The dzong is huge. Several mammoth administrative buildings, most of which were closed to the public, enclose multiple courtyards. The main attraction is the monastery. It radiates beauty with grand statues of revered Buddhist figures. The walls are painted with elaborate paintings common to Vajrayana Buddhist monasteries. The prominence of the monastery within the complex points back to the centrality of religion in Bhutan and how it’s interweaved with politics.

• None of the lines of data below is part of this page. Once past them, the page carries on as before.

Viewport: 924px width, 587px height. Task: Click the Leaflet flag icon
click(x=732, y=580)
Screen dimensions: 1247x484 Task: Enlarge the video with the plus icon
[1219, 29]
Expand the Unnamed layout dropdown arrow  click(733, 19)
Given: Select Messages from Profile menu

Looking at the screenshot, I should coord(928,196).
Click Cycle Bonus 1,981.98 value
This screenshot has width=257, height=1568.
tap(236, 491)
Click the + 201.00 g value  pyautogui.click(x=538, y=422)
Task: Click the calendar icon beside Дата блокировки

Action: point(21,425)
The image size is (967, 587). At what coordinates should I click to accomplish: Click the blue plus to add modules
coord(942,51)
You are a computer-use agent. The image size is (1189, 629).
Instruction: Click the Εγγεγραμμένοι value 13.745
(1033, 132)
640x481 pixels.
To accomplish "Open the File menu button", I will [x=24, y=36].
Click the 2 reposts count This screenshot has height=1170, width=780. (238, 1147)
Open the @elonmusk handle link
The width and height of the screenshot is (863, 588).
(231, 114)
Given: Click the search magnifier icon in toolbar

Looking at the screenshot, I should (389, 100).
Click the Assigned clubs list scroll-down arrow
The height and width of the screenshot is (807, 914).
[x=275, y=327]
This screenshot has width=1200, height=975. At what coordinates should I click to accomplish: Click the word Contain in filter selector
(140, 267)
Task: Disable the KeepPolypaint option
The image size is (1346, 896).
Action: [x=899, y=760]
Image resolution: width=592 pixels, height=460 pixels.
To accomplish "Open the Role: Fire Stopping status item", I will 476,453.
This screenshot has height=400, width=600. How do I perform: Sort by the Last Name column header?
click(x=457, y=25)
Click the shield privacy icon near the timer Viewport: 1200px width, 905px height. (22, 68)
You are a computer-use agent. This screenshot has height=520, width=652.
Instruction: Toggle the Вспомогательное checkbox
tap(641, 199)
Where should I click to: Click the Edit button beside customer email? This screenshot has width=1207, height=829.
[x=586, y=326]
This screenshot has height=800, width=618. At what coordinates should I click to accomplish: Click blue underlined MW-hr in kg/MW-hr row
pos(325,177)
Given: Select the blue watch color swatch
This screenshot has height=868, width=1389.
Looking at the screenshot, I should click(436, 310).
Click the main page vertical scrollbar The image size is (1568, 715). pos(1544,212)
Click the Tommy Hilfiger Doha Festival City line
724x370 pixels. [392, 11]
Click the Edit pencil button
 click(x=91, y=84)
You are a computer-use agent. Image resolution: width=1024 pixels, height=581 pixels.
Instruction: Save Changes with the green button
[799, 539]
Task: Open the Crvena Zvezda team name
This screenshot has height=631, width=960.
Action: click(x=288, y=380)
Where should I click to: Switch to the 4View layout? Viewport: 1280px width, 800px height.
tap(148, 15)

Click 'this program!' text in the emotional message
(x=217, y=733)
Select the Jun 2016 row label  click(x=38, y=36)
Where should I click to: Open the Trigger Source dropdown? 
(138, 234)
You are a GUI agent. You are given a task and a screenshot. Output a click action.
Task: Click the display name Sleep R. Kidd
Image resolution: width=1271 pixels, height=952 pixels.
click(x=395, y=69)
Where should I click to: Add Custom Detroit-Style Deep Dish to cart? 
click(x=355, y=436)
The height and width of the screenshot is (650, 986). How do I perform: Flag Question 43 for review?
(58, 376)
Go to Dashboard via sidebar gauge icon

Improving the happiness of a nation is no easy task. First, the question of what happiness is has to be defined. Then there’s the issue of appealing to a broad section of society, all with individual needs. Once that’s resolved comes the task of developing a framework for improving happiness. To that extent the Bhutanese have done a commendable job for coming up with a set of guidelines that work. And they’ve implemented much of the ideas they came up with as well. But, there’s more to happiness than just that.
Are the Bhutanese really so happy? Most would say they are, particularly when they compare their lives to their neighbours in other south Asian countries. But ask the minority Lhotshampas and they’ll give a very different answer.
The Lhotshampa issue opens up a lot of hypocrisy in the Bhutanese claim to be a happy place. Compassion was central to the Buddha’s teachings of eradicating suffering—to love others as we love ourselves, which burns a big hole in Bhutan’s policy of happiness.
It’s a hole worth knowing about. I went to Bhutan knowing about this part of their history. Seeing the country so often marketed as a Shangri-La, I was curious about it. But typical to other ancient societies I’ve found in south Asia, racism and traditions run very deep, which makes the place a complicated one to understand.
As I sit back into a relaxing drive with Lobsang and Tsering, I absorb the massive vistas of the Himalayan scenery. For every peak there’s a valley. That high and low is reflected in all aspects of society, culture and life everywhere in the world. And as any mountain lover can tell you, mountains look far different up close than from far away—they need to be experienced over time and close up to truly appreciate them. It takes time to appreciate Bhutan. And with their complex culture and multifaceted history, it’s a good thing they have so many mountains to gaze at in contemplation.
Note: The Tourism Council of Bhutan covered my expenses while I was in Bhutan. I was not told I had to write positive reviews and I was not told that I cannot write anything negative. The intention of the press trip was to familiarize the writer with the country so as to convey that information properly to readers. To properly write about a destination in travel writing means to have actually travelled there, which is not always the case in travel writing. This was a place I had wanted to write about, but given the financial reality of travel writing this was not a possibility without some form of financial assistance. This arrangement did not affect the objectivity of my writing in any way.